The dire warnings come amid fresh signs of a crisis in the High Street with John Lewis following on from Marks & Spencer in reporting a serious fall in sales.

Fuel prices rose to another record level at the pumps yesterday with unleaded petrol costing an average of 119p a litre and diesel costing an average of 132.4p a litre, according to the IAM Motoring Trust which monitors prices daily.

Yesterday the price of crude oil stood at $144.10 a barrel.

Prime Minister Gordon Brown signalled on Thursday that a planned 2p rise in petrol duty in the autumn will be dropped.

IAM Motoring Trust director Tim Shallcross yesterday said that the surge in oil prices in recent days had yet to feed through to the pumps.

He said: "If crude prices stay around their current level, we could well see another 20p on a litre over the coming month."

He added that petrol retailers had not passed on the full cost of the 100% rise in crude prices over the 12 months to the end of June. If they had, he said, unleaded would already be at 140p a litre on average and diesel 150p, with further rises to come.

Douglas Robertson, chief executive of the Scottish Motor Trade Association, which represents petrol retailers north of the border, said: "An increase of 20p a litre in the next few weeks is quite possible and would be really bad news for people who are dependent on their car for work and for other essential travel."

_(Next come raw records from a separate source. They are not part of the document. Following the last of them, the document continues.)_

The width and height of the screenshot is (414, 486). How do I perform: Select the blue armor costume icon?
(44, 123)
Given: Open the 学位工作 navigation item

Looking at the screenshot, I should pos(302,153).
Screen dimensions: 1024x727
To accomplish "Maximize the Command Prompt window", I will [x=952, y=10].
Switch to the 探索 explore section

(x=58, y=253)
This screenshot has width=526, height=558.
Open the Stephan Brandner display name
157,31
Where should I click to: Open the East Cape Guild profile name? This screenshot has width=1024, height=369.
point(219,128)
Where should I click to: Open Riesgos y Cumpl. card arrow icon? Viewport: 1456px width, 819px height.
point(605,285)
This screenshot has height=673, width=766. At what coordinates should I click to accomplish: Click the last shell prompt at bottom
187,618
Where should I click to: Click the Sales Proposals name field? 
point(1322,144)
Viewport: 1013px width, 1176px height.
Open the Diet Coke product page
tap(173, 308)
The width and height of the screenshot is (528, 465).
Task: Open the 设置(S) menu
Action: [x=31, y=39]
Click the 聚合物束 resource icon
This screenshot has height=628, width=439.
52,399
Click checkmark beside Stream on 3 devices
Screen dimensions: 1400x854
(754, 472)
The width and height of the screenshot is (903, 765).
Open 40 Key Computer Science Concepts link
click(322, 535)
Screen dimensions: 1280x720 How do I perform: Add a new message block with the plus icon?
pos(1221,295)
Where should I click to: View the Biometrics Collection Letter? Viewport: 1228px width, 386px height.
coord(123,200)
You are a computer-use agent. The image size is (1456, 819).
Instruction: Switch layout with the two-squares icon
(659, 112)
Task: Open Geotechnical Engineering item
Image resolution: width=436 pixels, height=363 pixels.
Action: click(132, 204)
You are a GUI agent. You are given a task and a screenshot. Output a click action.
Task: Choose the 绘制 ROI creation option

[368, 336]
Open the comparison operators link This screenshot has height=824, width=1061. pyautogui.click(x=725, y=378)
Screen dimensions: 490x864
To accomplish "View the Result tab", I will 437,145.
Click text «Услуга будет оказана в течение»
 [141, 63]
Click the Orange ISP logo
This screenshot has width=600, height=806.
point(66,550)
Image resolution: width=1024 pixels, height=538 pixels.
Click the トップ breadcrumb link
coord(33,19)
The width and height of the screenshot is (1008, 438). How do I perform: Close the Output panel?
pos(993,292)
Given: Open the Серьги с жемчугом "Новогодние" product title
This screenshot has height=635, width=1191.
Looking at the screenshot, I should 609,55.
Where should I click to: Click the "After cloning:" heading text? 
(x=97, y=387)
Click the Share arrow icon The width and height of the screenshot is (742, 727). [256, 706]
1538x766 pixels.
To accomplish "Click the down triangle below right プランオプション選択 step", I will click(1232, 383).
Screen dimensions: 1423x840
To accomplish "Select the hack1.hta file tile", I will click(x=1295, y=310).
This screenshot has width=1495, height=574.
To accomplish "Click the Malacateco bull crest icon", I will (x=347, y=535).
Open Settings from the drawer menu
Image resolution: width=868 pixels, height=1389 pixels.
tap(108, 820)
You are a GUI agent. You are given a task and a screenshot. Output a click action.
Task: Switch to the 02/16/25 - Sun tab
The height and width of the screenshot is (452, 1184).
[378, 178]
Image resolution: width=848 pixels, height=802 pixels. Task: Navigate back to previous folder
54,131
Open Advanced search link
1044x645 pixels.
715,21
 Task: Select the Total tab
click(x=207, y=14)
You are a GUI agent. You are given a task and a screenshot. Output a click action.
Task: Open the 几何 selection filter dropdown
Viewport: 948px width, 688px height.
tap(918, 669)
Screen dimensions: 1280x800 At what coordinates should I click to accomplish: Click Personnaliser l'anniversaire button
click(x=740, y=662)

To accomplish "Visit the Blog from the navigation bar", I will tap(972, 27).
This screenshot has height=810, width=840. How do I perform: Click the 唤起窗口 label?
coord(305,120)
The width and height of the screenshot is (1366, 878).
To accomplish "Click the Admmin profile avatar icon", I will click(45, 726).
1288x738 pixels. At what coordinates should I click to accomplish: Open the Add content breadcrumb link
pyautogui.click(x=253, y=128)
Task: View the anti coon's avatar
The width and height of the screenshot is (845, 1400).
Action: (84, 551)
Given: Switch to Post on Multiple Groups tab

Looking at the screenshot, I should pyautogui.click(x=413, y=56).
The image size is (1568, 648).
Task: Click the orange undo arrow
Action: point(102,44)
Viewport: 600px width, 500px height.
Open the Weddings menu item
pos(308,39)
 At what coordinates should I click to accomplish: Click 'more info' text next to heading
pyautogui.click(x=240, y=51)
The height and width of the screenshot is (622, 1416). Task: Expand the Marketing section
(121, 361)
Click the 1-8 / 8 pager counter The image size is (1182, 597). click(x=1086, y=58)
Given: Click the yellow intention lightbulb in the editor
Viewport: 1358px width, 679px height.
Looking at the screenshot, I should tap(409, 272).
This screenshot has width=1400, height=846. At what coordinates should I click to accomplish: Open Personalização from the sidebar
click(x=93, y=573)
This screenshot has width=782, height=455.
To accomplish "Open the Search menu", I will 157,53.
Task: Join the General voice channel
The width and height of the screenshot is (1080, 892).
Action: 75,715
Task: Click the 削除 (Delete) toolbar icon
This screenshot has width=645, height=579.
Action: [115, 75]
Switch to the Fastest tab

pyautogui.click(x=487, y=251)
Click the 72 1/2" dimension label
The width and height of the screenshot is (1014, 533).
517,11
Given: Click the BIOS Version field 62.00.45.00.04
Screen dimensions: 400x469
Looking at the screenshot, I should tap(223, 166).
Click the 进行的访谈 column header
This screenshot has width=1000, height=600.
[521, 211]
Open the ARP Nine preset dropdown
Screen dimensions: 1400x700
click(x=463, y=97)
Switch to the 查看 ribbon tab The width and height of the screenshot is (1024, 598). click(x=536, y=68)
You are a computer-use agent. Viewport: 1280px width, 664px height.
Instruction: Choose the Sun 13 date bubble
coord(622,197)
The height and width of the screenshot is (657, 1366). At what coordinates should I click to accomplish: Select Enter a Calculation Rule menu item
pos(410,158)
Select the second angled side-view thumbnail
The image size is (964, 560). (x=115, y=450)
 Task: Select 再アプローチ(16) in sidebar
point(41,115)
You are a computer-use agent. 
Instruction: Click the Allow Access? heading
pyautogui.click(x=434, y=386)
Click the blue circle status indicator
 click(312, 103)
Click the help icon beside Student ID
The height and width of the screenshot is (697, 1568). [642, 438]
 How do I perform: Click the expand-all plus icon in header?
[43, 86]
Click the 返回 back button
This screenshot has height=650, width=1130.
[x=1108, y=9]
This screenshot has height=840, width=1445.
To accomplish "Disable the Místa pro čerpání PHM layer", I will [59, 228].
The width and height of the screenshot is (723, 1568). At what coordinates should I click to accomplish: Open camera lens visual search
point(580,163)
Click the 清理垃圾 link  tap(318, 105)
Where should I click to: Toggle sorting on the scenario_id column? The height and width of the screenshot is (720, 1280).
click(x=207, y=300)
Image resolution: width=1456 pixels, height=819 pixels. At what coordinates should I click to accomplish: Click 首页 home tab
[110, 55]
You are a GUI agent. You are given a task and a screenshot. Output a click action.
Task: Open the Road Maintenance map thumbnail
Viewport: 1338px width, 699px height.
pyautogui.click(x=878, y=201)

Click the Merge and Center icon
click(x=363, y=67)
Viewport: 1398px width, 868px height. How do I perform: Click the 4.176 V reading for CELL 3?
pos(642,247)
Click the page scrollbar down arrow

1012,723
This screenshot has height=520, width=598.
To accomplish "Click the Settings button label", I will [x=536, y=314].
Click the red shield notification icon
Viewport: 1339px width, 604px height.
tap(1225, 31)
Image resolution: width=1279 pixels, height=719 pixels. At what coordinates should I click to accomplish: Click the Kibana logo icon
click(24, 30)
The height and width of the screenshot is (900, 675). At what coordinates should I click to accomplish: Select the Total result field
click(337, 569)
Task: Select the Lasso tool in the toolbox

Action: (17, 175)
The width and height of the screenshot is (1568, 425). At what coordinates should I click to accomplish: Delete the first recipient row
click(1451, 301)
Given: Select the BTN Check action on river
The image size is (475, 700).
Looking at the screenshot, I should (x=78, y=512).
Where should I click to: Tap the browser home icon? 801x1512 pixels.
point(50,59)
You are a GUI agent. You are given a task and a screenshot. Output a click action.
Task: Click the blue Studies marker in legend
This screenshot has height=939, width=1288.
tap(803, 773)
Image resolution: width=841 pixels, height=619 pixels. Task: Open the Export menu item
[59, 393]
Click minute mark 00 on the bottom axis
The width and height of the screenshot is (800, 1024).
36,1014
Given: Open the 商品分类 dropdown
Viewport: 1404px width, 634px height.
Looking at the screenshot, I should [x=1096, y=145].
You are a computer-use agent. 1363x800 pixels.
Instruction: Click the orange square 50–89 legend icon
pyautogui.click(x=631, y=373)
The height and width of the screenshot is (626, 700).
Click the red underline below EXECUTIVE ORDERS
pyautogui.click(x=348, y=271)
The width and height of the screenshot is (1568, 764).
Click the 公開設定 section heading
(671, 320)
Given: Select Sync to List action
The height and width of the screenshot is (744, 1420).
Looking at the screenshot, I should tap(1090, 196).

Alasdair Allan, SNP MSP for the Western Isles, who secured a Holyrood members' debate into fuel costs in May, said: "Already in the Western Isles we have the highest fuel prices in Europe. We can't take any more pain. We don't have a public transport alternative. We would benefit from a fuel price regulator of the kind that Labour MPs have rejected in Westsminster this week."

Warnings of higher fuel prices came as the Society of Motor Manufacturers and Traders (SMMT) said car sales totalled 209,000 last month - a 6.1% fall from May, and the steepest decline so far this year. Private (non-fleet) sales fell by 12%.

SMMT chief executive Paul Everitt said: "We are now seeing concerns about rising fuel bills and household costs dampening consumer confidence, leading to slower demand for new cars."

He said the rising price of fuel had encouraged people to change to smaller cars.

Meanwhile, the gloom across the High Street deepened yesterday when department store chain John Lewis said sales are running at 8% below their level a year ago.

It followed a warning two days earlier from the UK's premier retailer Marks & Spencer that its sales were down by almost 6%.

The three Scottish stores of John Lewis are seeing falls of around 4% in Aberdeen, 5% in Edinburgh, and 9% in Glasgow, although the group's Waitrose supermarkets across the UK are recording higher sales figures, largely thanks to the higher food prices on the shelves. Worst-hit were the big out-of-town John Lewis stores such as Bluewater in Kent, where sales are running at 25% below last year's level.

Freddie George, a retail analyst at City brokers Seymour Pierce, said the cost of petrol and economic worries meant the big malls were perhaps "being viewed as not attractive places to visit during the summer".

In the John Lewis stores, big ticket items such as washing machines and sofas have been among the main casualties of the consumer spending squeeze. In the week to June 27, electrical and home technology sales were the biggest fallers, down 16%, with home items 13% lower.

The rise in the cost of living over the past five years means that the average household is 15% worse off, according to an annual "discretionary income" study by accountants Ernst & Young, who predict that rising bills mean that "the worst could be yet to come".